Piłkarze GKP Gorzów Wielkopolski pokonali na murawie w Santoku ekipę Ilanki Rzepin. Cały mecz przebiegał pod dyktando Gorzowian, ale w czasie pierwszej połowy nie udało się trafić do siatki mimo wielu prób. Worek z bramkami otworzył się dopiero po przerwie, a znakomicie wypadli rezerwowi. Najpierw prowadzenie zapewnił Adam Czerkas, w późniejszym czasie Janusiński dołożył trzy bramki, zaliczając przy tym klasycznego hat-tricka. Świetny występ zaliczył również Białożyt, który może sobie wpisać na konto dwie asysty. To bardzo dobry prognostyk przed inauguracją rundy wiosennej na własnym stadionie, gdzie przeciwnikiem GKP będzie Znicz Pruszków.
1:0, Adam Czerkas, 64"
2:0, Sebastian Janusiński, 67"
3:0, Sebastian Janusiński, 75"
4:0, Sebastian Janusiński, 89"
Mecz z Ilanką miał dziwy przebieg.

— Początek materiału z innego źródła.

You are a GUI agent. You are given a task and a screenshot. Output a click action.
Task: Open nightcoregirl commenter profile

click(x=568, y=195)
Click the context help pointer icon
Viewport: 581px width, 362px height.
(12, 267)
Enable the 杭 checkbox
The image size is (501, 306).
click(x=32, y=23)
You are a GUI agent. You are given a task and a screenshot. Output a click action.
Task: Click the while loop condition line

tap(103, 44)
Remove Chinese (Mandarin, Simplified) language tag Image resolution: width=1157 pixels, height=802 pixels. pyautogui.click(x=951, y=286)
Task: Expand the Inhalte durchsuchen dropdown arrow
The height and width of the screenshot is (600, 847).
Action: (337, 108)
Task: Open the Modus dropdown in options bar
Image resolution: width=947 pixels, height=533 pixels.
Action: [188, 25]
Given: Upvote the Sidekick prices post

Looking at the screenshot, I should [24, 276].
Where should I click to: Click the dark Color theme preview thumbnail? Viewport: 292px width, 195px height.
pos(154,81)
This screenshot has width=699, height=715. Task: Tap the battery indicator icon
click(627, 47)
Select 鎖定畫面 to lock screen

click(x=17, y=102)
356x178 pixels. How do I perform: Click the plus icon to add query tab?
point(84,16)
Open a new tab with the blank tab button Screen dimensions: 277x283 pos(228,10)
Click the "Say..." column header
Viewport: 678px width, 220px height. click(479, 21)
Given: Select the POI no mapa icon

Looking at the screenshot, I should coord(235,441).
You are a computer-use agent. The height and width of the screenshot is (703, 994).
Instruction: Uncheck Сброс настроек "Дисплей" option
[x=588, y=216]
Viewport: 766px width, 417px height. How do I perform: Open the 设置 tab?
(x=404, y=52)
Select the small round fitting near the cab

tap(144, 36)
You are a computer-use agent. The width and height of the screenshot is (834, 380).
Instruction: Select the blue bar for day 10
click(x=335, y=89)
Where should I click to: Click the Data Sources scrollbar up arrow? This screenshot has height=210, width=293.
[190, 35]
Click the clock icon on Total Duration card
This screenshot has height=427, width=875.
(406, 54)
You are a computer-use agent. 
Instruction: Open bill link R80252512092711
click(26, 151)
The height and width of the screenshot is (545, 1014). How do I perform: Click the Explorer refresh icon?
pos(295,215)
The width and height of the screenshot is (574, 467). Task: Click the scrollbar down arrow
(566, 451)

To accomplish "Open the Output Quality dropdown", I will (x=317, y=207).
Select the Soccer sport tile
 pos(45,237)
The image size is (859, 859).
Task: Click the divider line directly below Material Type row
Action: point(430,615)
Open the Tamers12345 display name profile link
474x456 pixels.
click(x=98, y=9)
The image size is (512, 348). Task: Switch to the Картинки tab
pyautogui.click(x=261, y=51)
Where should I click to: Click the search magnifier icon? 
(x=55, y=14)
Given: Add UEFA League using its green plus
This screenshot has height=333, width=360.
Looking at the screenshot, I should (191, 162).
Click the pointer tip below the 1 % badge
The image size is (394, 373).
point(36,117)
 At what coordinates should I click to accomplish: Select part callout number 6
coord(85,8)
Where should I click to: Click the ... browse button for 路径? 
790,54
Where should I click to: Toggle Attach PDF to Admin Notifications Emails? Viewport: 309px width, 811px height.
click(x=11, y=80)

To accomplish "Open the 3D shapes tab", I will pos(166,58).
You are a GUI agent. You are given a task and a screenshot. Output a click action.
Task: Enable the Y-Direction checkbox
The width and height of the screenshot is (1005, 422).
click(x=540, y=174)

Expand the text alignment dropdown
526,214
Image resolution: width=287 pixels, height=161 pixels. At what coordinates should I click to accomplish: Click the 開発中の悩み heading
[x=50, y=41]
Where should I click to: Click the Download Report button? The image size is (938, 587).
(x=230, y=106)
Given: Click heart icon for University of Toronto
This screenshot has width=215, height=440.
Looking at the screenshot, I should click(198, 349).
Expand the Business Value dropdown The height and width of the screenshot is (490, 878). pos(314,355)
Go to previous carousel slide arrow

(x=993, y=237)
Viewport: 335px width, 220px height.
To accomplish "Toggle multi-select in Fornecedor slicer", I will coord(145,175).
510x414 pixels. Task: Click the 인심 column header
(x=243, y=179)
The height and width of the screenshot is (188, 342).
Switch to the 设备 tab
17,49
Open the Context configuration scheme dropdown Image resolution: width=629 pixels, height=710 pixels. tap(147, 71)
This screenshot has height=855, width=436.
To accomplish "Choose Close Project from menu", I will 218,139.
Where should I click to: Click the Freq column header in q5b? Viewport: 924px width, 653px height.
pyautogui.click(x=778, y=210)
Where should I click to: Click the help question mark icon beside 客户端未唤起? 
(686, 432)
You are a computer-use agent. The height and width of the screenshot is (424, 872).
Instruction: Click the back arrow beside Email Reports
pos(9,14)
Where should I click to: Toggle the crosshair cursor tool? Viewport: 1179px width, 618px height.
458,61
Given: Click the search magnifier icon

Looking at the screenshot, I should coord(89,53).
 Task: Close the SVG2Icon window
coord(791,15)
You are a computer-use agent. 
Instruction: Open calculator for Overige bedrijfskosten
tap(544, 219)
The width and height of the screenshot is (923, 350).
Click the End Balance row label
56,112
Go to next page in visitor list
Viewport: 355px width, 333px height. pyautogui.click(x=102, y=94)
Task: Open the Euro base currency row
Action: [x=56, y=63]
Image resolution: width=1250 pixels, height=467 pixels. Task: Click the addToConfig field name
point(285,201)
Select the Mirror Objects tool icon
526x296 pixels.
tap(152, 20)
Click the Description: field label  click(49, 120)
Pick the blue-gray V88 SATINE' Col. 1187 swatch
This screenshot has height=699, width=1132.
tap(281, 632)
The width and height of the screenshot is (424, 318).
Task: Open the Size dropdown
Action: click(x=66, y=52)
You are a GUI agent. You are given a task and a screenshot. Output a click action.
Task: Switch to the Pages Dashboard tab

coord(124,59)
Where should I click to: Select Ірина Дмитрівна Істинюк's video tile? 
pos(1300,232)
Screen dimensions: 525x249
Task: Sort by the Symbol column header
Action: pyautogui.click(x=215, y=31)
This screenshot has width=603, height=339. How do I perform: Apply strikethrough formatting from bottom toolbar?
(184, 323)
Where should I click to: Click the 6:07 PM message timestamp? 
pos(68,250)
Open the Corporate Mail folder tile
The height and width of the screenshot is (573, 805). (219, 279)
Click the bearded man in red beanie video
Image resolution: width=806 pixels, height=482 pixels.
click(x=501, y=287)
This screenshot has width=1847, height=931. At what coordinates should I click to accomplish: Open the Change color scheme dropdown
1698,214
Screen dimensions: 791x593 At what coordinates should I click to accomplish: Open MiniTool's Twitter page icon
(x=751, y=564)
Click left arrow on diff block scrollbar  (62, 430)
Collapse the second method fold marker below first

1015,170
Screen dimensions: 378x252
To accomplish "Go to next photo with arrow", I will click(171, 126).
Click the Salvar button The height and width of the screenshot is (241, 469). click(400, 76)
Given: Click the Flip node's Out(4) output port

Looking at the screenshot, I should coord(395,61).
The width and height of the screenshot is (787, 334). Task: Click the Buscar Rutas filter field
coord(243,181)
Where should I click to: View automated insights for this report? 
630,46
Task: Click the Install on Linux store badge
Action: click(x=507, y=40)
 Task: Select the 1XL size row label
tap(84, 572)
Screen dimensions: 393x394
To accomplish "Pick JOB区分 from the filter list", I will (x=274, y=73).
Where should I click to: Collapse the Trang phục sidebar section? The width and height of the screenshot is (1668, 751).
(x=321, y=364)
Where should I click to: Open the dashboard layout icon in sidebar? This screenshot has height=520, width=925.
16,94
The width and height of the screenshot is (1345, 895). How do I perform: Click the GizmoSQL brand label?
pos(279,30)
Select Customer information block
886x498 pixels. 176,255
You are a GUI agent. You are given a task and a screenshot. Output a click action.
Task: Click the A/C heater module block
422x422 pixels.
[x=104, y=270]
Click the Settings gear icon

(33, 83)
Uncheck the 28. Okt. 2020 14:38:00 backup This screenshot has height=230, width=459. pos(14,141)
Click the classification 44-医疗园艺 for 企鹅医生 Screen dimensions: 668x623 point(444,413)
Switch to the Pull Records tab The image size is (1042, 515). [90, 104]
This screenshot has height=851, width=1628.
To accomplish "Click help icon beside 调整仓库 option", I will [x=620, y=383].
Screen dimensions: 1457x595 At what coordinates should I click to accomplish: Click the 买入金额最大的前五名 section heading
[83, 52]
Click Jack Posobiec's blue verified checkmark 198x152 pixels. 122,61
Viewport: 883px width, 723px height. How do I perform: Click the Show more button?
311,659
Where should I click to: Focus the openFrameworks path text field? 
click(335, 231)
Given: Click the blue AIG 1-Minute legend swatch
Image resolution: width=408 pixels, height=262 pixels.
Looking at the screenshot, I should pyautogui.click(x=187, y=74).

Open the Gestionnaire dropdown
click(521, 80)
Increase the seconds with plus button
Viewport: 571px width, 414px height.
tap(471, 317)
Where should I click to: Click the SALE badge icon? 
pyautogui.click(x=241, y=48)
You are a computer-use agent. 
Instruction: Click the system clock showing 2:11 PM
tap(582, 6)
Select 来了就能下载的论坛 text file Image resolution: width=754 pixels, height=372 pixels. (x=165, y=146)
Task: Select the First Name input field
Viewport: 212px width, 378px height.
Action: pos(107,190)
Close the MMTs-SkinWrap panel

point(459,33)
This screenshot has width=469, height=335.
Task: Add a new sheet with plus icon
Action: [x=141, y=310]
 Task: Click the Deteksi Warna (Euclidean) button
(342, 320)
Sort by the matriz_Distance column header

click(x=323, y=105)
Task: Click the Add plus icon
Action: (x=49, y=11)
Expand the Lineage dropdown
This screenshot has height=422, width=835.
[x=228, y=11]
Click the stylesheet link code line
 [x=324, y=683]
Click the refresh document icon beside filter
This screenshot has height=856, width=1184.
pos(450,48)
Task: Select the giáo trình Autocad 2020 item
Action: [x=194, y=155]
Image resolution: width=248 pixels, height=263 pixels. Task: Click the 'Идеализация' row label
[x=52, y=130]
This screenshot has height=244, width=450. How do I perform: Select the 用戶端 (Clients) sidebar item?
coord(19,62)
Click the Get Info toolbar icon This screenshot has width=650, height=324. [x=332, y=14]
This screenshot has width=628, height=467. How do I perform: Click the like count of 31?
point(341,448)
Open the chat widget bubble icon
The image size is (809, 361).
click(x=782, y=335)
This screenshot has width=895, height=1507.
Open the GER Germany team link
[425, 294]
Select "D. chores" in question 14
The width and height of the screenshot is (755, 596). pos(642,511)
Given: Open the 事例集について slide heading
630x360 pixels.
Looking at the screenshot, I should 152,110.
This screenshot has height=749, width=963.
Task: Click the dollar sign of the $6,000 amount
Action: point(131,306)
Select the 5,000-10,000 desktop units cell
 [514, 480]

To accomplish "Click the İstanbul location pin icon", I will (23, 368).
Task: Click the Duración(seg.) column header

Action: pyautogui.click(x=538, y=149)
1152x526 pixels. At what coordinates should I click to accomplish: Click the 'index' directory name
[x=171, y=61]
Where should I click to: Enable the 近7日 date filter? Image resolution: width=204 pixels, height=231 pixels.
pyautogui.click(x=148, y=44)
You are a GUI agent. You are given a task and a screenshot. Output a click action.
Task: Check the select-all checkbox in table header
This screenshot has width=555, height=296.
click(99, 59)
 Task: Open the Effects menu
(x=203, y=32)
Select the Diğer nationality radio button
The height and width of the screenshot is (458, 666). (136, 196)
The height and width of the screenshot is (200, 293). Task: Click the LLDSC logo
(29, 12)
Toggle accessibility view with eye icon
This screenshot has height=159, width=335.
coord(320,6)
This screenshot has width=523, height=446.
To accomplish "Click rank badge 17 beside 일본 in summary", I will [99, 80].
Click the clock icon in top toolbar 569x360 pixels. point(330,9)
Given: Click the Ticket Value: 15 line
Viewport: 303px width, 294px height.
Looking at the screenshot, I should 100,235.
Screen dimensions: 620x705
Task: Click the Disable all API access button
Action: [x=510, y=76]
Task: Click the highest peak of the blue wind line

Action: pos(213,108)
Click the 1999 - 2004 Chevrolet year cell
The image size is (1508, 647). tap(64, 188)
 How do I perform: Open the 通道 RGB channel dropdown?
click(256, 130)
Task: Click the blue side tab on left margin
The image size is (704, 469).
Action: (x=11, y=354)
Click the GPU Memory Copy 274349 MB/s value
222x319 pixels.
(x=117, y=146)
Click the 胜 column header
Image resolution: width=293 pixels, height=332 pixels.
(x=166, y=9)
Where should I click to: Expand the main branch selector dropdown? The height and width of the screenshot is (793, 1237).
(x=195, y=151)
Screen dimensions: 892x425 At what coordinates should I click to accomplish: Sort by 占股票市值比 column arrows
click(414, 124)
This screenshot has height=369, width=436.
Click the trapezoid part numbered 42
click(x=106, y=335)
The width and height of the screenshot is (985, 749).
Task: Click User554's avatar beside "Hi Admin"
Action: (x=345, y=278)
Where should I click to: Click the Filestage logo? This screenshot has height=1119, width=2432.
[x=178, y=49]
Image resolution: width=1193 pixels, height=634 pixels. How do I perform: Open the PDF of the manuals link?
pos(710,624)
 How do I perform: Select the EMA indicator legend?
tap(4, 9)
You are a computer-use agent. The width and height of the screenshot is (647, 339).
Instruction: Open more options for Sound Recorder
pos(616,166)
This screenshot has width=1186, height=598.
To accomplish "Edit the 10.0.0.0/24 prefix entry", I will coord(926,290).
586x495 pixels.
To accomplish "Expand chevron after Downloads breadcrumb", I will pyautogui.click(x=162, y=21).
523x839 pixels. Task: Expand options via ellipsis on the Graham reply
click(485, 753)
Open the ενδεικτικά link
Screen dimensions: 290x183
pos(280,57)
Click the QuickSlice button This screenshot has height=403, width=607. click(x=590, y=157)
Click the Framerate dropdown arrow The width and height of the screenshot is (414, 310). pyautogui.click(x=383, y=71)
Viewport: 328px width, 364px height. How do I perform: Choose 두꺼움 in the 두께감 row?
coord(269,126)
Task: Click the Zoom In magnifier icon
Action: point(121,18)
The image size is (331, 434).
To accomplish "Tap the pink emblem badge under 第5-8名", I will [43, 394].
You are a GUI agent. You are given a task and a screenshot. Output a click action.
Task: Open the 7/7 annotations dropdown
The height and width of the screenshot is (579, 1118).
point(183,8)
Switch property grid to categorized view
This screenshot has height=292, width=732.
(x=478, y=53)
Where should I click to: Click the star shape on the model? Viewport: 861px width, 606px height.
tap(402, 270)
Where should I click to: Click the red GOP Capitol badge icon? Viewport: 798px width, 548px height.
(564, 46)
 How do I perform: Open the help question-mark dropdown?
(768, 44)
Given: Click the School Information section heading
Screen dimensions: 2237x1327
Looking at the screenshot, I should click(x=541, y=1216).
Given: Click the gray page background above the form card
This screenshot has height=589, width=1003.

Przez pierwsze 20 minut gorzowianie mieli zdecydowaną przewagę a bramka wisiała w powietrzu. Drozdowicz trafił w spojenie a Gołąb w słupek. Trener Topolski przymierzał podstawową jedenastkę do meczu ze Zniczem. Ta jednak nie zdobyła bramki. Dopiero po zmianach w II połowie rozpoczął się festiwal strzelecki. Brylował w tym Sebastian Janusiński, który zaliczył klasycznego hat-trick"a ale wszystko zaczęło się od Adama Czerkasa, który otworzył wynik spotkania. Sparing w Santoku pokazał, że walka o grę w podstawowej jedenastce będzie trwała do ostatnich godzin przed meczem ze Zniczem.